_Objective:_ Reproduce everything from "Given: Click owner" down to the end of the items, swapping "avatar" for "profile image" and leaving all else unchanged.

_Input for this task:_
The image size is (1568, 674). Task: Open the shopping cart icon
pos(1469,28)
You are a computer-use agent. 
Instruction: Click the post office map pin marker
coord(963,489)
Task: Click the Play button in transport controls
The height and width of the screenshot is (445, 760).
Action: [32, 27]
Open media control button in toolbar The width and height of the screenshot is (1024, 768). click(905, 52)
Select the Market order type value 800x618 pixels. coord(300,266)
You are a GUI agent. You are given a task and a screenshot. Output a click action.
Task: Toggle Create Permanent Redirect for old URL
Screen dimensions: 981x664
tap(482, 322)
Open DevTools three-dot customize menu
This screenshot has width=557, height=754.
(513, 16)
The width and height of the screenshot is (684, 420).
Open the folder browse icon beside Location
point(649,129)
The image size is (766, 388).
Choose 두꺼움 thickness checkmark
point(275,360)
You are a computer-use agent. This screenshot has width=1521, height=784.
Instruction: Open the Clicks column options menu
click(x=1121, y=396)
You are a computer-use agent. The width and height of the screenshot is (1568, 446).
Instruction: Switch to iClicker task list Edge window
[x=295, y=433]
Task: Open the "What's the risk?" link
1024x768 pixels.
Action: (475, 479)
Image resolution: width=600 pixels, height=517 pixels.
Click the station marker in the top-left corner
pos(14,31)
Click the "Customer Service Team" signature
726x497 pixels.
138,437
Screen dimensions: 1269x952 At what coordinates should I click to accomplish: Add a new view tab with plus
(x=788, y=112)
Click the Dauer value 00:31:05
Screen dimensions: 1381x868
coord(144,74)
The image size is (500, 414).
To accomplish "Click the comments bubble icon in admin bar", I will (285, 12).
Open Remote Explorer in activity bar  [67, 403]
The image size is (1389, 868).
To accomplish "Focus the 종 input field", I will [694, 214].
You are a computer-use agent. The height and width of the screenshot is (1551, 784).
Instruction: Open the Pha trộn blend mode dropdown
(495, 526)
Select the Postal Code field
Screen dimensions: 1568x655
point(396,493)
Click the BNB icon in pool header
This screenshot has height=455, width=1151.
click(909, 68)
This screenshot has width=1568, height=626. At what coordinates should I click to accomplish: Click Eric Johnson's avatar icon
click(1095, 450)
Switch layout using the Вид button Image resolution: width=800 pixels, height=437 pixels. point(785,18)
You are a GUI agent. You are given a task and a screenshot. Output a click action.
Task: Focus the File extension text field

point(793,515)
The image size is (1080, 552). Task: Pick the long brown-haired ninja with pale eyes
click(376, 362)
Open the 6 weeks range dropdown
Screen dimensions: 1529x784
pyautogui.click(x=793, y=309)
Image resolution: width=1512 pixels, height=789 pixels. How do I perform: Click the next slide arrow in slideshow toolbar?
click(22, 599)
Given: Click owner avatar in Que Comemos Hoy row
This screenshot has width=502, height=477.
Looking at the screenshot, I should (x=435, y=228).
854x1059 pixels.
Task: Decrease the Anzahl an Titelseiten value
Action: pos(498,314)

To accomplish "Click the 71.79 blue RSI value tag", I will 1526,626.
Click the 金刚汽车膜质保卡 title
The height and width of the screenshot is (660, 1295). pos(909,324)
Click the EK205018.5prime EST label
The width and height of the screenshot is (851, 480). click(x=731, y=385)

_Exercise output:_
Given: Click owner profile image in Que Comemos Hoy row
This screenshot has width=502, height=477.
Looking at the screenshot, I should (x=435, y=228).
854x1059 pixels.
Task: Decrease the Anzahl an Titelseiten value
Action: pos(498,314)

To accomplish "Click the 71.79 blue RSI value tag", I will 1526,626.
Click the 金刚汽车膜质保卡 title
The height and width of the screenshot is (660, 1295). pos(909,324)
Click the EK205018.5prime EST label
The width and height of the screenshot is (851, 480). click(x=731, y=385)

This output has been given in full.